--- START ---
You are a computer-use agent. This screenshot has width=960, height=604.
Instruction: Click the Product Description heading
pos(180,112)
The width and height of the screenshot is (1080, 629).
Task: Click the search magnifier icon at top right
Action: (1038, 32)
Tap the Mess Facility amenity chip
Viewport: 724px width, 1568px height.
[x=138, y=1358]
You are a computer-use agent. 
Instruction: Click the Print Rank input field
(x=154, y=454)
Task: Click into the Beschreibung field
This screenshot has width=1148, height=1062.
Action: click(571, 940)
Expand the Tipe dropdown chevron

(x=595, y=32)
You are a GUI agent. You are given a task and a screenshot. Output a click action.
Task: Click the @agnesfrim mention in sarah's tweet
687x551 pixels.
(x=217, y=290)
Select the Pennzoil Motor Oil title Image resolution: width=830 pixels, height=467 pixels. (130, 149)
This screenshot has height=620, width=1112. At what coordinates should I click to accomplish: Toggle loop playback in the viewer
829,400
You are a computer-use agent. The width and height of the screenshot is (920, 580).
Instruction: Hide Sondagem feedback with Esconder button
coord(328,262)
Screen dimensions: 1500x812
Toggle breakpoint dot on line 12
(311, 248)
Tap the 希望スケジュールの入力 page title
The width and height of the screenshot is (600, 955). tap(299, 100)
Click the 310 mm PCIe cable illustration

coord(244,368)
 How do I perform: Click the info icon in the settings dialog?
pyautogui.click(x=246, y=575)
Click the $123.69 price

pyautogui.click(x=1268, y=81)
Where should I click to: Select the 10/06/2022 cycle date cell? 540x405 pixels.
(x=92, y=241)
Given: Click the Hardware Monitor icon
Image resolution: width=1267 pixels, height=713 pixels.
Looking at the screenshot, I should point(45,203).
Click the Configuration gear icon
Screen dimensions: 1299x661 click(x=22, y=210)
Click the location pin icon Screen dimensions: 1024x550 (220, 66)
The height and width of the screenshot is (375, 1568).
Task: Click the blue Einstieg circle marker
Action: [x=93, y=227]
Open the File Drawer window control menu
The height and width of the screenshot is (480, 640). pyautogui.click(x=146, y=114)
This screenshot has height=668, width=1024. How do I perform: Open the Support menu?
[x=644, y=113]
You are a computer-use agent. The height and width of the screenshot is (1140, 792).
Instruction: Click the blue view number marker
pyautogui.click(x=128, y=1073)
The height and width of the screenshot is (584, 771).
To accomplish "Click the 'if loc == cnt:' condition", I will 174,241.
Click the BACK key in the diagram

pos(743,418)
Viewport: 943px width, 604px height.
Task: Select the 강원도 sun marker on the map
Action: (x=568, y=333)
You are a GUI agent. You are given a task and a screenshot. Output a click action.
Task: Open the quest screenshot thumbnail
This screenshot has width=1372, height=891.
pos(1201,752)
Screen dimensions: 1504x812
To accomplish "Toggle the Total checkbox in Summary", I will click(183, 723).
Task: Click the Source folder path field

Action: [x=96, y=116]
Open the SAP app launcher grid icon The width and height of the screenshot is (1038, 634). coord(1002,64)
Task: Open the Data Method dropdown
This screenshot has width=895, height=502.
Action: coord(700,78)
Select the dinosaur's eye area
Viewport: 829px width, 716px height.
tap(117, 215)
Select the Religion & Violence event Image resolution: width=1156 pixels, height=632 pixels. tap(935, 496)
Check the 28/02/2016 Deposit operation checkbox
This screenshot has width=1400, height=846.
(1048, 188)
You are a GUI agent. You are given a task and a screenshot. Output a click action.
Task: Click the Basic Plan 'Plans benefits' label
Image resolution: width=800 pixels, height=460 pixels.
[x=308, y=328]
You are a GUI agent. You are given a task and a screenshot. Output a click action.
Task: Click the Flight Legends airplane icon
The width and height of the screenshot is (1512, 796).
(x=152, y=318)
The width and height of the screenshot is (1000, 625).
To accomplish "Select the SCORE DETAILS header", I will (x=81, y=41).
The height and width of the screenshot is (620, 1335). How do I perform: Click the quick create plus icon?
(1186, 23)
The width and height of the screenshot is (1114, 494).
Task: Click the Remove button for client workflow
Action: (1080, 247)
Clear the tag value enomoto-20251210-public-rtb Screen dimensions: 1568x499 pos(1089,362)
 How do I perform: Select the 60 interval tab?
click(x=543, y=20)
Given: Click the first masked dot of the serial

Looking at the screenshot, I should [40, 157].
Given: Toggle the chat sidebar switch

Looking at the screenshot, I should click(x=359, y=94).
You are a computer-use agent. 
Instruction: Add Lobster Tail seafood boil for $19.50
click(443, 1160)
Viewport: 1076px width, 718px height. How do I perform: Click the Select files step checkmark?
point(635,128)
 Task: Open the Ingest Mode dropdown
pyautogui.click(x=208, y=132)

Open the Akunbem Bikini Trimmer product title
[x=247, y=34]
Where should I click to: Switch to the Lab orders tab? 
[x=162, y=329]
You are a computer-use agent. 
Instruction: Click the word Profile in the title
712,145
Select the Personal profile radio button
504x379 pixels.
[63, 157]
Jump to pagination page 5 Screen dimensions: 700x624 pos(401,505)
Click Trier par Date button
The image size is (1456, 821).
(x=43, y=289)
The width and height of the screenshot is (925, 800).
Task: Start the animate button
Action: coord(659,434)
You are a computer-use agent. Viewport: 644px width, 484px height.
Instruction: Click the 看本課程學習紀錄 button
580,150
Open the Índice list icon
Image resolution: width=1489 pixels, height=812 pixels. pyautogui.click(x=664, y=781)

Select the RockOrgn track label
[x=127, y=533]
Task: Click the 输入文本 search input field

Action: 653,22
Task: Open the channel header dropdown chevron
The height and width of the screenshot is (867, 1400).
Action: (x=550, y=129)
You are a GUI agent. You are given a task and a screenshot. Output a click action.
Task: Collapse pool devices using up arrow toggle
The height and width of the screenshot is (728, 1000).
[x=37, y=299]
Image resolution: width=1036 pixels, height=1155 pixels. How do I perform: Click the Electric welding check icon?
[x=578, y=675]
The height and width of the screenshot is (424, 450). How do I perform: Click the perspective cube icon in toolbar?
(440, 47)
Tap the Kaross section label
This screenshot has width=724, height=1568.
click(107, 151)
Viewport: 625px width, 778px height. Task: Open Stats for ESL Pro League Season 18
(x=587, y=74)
--- END ---
§ **Task to carry out**
Set down every record above exactly as given.

§ **Solution to this task**
You are a computer-use agent. This screenshot has width=960, height=604.
Instruction: Click the Product Description heading
pos(180,112)
The width and height of the screenshot is (1080, 629).
Task: Click the search magnifier icon at top right
Action: (1038, 32)
Tap the Mess Facility amenity chip
Viewport: 724px width, 1568px height.
[x=138, y=1358]
You are a computer-use agent. 
Instruction: Click the Print Rank input field
(x=154, y=454)
Task: Click into the Beschreibung field
This screenshot has width=1148, height=1062.
Action: click(571, 940)
Expand the Tipe dropdown chevron

(x=595, y=32)
You are a GUI agent. You are given a task and a screenshot. Output a click action.
Task: Click the @agnesfrim mention in sarah's tweet
687x551 pixels.
(x=217, y=290)
Select the Pennzoil Motor Oil title Image resolution: width=830 pixels, height=467 pixels. (130, 149)
This screenshot has height=620, width=1112. At what coordinates should I click to accomplish: Toggle loop playback in the viewer
829,400
You are a computer-use agent. The width and height of the screenshot is (920, 580).
Instruction: Hide Sondagem feedback with Esconder button
coord(328,262)
Screen dimensions: 1500x812
Toggle breakpoint dot on line 12
(311, 248)
Tap the 希望スケジュールの入力 page title
The width and height of the screenshot is (600, 955). tap(299, 100)
Click the 310 mm PCIe cable illustration

coord(244,368)
 How do I perform: Click the info icon in the settings dialog?
pyautogui.click(x=246, y=575)
Click the $123.69 price

pyautogui.click(x=1268, y=81)
Where should I click to: Select the 10/06/2022 cycle date cell? 540x405 pixels.
(x=92, y=241)
Given: Click the Hardware Monitor icon
Image resolution: width=1267 pixels, height=713 pixels.
Looking at the screenshot, I should point(45,203).
Click the Configuration gear icon
Screen dimensions: 1299x661 click(x=22, y=210)
Click the location pin icon Screen dimensions: 1024x550 (220, 66)
The height and width of the screenshot is (375, 1568).
Task: Click the blue Einstieg circle marker
Action: [x=93, y=227]
Open the File Drawer window control menu
The height and width of the screenshot is (480, 640). pyautogui.click(x=146, y=114)
This screenshot has height=668, width=1024. How do I perform: Open the Support menu?
[x=644, y=113]
You are a computer-use agent. The height and width of the screenshot is (1140, 792).
Instruction: Click the blue view number marker
pyautogui.click(x=128, y=1073)
The height and width of the screenshot is (584, 771).
To accomplish "Click the 'if loc == cnt:' condition", I will 174,241.
Click the BACK key in the diagram

pos(743,418)
Viewport: 943px width, 604px height.
Task: Select the 강원도 sun marker on the map
Action: (x=568, y=333)
You are a GUI agent. You are given a task and a screenshot. Output a click action.
Task: Open the quest screenshot thumbnail
This screenshot has width=1372, height=891.
pos(1201,752)
Screen dimensions: 1504x812
To accomplish "Toggle the Total checkbox in Summary", I will click(183, 723).
Task: Click the Source folder path field

Action: [x=96, y=116]
Open the SAP app launcher grid icon The width and height of the screenshot is (1038, 634). coord(1002,64)
Task: Open the Data Method dropdown
This screenshot has width=895, height=502.
Action: coord(700,78)
Select the dinosaur's eye area
Viewport: 829px width, 716px height.
tap(117, 215)
Select the Religion & Violence event Image resolution: width=1156 pixels, height=632 pixels. tap(935, 496)
Check the 28/02/2016 Deposit operation checkbox
This screenshot has width=1400, height=846.
(1048, 188)
You are a GUI agent. You are given a task and a screenshot. Output a click action.
Task: Click the Basic Plan 'Plans benefits' label
Image resolution: width=800 pixels, height=460 pixels.
[x=308, y=328]
You are a GUI agent. You are given a task and a screenshot. Output a click action.
Task: Click the Flight Legends airplane icon
The width and height of the screenshot is (1512, 796).
(x=152, y=318)
The width and height of the screenshot is (1000, 625).
To accomplish "Select the SCORE DETAILS header", I will (x=81, y=41).
The height and width of the screenshot is (620, 1335). How do I perform: Click the quick create plus icon?
(1186, 23)
The width and height of the screenshot is (1114, 494).
Task: Click the Remove button for client workflow
Action: (1080, 247)
Clear the tag value enomoto-20251210-public-rtb Screen dimensions: 1568x499 pos(1089,362)
 How do I perform: Select the 60 interval tab?
click(x=543, y=20)
Given: Click the first masked dot of the serial

Looking at the screenshot, I should [40, 157].
Given: Toggle the chat sidebar switch

Looking at the screenshot, I should click(x=359, y=94).
You are a computer-use agent. 
Instruction: Add Lobster Tail seafood boil for $19.50
click(443, 1160)
Viewport: 1076px width, 718px height. How do I perform: Click the Select files step checkmark?
point(635,128)
 Task: Open the Ingest Mode dropdown
pyautogui.click(x=208, y=132)

Open the Akunbem Bikini Trimmer product title
[x=247, y=34]
Where should I click to: Switch to the Lab orders tab? 
[x=162, y=329]
You are a computer-use agent. 
Instruction: Click the word Profile in the title
712,145
Select the Personal profile radio button
504x379 pixels.
[63, 157]
Jump to pagination page 5 Screen dimensions: 700x624 pos(401,505)
Click Trier par Date button
The image size is (1456, 821).
(x=43, y=289)
The width and height of the screenshot is (925, 800).
Task: Start the animate button
Action: coord(659,434)
You are a computer-use agent. Viewport: 644px width, 484px height.
Instruction: Click the 看本課程學習紀錄 button
580,150
Open the Índice list icon
Image resolution: width=1489 pixels, height=812 pixels. pyautogui.click(x=664, y=781)

Select the RockOrgn track label
[x=127, y=533]
Task: Click the 输入文本 search input field

Action: 653,22
Task: Open the channel header dropdown chevron
The height and width of the screenshot is (867, 1400).
Action: (x=550, y=129)
You are a GUI agent. You are given a task and a screenshot. Output a click action.
Task: Collapse pool devices using up arrow toggle
The height and width of the screenshot is (728, 1000).
[x=37, y=299]
Image resolution: width=1036 pixels, height=1155 pixels. How do I perform: Click the Electric welding check icon?
[x=578, y=675]
The height and width of the screenshot is (424, 450). How do I perform: Click the perspective cube icon in toolbar?
(440, 47)
Tap the Kaross section label
This screenshot has width=724, height=1568.
click(107, 151)
Viewport: 625px width, 778px height. Task: Open Stats for ESL Pro League Season 18
(x=587, y=74)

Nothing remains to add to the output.